Cette décision, sans doute avec quelques arguments comme nous l’avons suggéré,  contredit la conception française du Ministère Public et le rattachement, par l’effet de la loi constitutionnelle, des magistrats du parquet et des procureurs à l’autorité judiciaire.

Toute l’architecture de notre Code de Procédure pénale  repose sur cette notion d’indépendance des magistrats du parquet et du lien de l’institution parquetière avec le pouvoir exécutif, c’est sur cette pierre d’achoppement que vient buter le projet de suppression du juge d’instruction. Supprimer le juge d’instruction équivaut à affaiblir le couple Procureur / juge d’instruction pivot de l’architecture de notre droit processuel pénal et à affaiblir l’autorité judiciaire lorsqu’elle est requise d’intervenir au nom du peuple français.

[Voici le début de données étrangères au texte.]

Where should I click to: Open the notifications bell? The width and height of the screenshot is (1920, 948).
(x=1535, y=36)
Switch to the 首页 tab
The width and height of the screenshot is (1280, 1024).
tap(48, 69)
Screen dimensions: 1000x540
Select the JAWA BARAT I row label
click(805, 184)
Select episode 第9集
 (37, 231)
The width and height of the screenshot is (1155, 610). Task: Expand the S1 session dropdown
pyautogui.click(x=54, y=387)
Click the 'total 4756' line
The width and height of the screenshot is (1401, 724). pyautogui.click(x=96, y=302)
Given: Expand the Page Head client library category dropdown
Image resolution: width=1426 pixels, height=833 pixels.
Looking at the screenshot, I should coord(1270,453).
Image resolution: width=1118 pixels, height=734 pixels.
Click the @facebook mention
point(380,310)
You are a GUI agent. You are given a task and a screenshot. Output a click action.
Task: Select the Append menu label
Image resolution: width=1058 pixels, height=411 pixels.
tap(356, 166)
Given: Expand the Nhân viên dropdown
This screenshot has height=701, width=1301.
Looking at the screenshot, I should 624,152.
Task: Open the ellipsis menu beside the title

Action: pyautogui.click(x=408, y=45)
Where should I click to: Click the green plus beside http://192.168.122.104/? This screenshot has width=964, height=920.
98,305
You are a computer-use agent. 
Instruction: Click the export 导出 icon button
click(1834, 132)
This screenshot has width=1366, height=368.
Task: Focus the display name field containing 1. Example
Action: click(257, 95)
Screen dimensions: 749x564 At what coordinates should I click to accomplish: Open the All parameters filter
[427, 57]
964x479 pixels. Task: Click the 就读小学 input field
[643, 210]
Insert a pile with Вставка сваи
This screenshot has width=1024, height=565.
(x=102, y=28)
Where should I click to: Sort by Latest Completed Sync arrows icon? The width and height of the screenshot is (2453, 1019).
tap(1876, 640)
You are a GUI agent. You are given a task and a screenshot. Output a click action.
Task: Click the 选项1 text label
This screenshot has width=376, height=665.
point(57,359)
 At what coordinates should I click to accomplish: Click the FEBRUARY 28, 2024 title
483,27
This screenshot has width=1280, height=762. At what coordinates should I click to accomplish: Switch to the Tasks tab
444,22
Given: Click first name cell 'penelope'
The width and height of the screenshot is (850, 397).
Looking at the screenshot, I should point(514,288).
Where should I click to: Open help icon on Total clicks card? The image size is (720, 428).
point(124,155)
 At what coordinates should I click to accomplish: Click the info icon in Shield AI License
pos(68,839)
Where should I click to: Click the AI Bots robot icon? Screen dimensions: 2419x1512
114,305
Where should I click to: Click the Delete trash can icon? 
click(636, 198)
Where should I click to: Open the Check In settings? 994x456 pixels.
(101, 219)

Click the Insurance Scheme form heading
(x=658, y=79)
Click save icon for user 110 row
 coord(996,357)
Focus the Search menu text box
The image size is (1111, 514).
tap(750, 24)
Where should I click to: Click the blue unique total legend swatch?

Que ce soit Robert BADINTER ancien Ministre de la justice, ayant exercé pendant plusieurs années la Présidence du Conseil Constitutionnel ou Mme le Professeur DELMAS MARTY, éminente juriste qui enseigne au collège de France, les garanties attachées au principe d’indépendance du parquet français,  doivent non seulement être préservée mais renforcée à l’identique de celle des juges et répondre ainsi à la conception du tribunal impartial définie par la Cour EDH . On peut penser à des garanties statutaires accrues , on peut aussi imaginer un Garde des Sceaux ministre de la Justice nommé par le pouvoir constituant c’est à dire le Congrés, on peut revenir sur les dispositions scélérates qui ont institué des chefs de parquet au rang de préfets judiciaires.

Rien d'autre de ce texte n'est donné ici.